Advancing Veterinary Cytology with Deep Learning: Development, Validation, and Best Practices

Abstract

Recent technological advances have led to rapid growth in both digital and computational pathology. With this growth, the field of veterinary medicine has seen a significant expansion of diagnostics in computational pathology, specifically in artificial intelligence. Yet, there is little information on test validation, verification, or how quality assurance should be maintained for these new diagnostics. Historically, in veterinary medicine, test validation and verification and quality assurance guidelines have been set forth by the American Society of Veterinary Clinical Pathology (ASVCP) to ensure that high-quality diagnostic tests remain the standard. These guidelines do not address the unique needs of quality assurance in computational pathology.

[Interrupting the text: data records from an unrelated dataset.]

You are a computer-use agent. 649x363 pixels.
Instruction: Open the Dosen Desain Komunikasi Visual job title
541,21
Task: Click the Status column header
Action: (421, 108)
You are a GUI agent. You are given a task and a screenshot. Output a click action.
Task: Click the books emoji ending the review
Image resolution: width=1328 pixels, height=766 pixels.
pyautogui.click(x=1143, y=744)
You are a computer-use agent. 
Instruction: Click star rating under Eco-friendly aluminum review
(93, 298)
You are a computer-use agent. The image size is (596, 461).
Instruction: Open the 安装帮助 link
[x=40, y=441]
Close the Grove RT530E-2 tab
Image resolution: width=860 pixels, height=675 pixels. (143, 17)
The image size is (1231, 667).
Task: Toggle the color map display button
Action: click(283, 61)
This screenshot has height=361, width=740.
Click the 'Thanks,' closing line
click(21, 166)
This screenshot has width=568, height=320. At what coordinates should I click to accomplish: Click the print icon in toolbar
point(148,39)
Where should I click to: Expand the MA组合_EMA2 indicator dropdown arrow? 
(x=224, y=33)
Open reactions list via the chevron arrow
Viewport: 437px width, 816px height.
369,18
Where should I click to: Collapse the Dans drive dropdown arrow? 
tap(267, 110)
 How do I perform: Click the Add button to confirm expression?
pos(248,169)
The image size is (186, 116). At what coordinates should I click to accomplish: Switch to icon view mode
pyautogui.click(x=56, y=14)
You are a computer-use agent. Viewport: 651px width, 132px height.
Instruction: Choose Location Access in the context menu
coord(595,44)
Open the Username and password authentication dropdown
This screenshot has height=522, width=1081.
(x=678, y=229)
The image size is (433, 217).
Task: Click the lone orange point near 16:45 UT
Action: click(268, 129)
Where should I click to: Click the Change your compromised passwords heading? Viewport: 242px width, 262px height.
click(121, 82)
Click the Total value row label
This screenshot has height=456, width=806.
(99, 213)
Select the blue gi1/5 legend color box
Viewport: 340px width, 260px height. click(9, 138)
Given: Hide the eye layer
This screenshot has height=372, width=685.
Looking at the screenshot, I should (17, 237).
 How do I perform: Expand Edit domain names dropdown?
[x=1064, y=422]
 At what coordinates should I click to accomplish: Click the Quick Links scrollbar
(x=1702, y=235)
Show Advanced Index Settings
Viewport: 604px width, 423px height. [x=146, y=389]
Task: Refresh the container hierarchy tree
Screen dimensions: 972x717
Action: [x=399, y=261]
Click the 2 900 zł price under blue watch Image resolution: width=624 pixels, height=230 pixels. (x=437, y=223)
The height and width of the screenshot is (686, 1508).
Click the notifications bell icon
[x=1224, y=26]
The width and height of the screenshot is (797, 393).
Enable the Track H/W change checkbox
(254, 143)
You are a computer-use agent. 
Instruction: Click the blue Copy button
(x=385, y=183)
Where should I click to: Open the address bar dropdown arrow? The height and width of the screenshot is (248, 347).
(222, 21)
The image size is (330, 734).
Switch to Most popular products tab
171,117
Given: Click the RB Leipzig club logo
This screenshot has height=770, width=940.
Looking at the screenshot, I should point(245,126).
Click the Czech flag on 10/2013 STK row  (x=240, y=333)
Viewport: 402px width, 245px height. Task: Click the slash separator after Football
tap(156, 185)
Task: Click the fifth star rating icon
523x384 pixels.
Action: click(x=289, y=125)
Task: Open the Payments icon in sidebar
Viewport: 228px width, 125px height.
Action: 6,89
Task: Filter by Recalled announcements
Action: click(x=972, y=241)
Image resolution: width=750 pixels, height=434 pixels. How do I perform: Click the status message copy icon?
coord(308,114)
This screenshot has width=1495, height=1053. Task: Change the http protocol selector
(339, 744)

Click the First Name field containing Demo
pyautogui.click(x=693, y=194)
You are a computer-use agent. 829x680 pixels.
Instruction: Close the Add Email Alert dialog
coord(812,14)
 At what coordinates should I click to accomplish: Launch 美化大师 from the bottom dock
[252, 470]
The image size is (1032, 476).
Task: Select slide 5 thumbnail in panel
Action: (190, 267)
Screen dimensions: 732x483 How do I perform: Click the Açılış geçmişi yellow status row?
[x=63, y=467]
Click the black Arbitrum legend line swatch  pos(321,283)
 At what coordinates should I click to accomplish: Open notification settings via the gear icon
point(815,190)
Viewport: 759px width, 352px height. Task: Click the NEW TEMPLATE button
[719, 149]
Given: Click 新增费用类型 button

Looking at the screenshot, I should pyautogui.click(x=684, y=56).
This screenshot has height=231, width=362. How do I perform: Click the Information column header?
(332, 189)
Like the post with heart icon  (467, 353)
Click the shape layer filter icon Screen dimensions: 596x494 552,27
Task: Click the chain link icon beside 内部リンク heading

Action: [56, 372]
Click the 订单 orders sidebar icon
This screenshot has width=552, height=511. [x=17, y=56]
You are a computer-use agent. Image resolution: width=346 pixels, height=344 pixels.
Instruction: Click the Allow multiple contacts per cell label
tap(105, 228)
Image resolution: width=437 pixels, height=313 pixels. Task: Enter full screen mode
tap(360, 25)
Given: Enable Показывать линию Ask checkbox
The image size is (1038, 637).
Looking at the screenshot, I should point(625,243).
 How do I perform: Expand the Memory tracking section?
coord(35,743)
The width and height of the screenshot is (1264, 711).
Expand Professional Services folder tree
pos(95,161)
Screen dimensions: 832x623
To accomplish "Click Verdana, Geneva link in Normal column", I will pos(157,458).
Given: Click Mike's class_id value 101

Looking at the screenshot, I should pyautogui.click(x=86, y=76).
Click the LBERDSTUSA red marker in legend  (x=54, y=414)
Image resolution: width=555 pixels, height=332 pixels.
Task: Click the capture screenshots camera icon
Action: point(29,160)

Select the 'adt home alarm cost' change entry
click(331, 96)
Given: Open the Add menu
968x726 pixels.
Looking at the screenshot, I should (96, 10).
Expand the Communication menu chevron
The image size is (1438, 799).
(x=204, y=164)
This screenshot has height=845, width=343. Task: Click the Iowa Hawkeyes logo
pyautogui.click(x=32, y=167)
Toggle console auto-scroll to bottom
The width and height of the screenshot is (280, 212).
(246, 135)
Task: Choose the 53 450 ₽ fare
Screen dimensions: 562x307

In recognition of this need, several consensus statements have been published targeting best practices for verification, validation, and quality assurance of these new diagnostics in the medical field. In the present work, we review the current literature to introduce pathologists to basic concepts of artificial intelligence-based diagnostics. We also introduce the minimal requirements for verification, validation, and quality assurance of artificial intelligence systems in the medical field. By providing high-quality diagnostics and standardizing quality assurance, we maintain trust and reliability in the diagnostic tests we, as a profession, offer. This allows us to better serve our patients, clients, and community while advancing veterinary medicine in a way that benefits all. Despite rapid advancements in computational pathology, little is known about the ideal magnification, image type, and number of images needed to train an artificial intelligence system, particularly when using images from cytology. Therefore, this manuscript also explores optimum conditions for building an artificial intelligence system called a convolutional neural network. The findings of this research suggest that higher magnification with either color or greyscale images is ideal for building a convolutional neural network using cytology samples. Additionally, the ideal number of images to use for a two-class problem is 150 images per class. This work is foundational in understanding the requirements of convolutional neural networks and allows for future studies.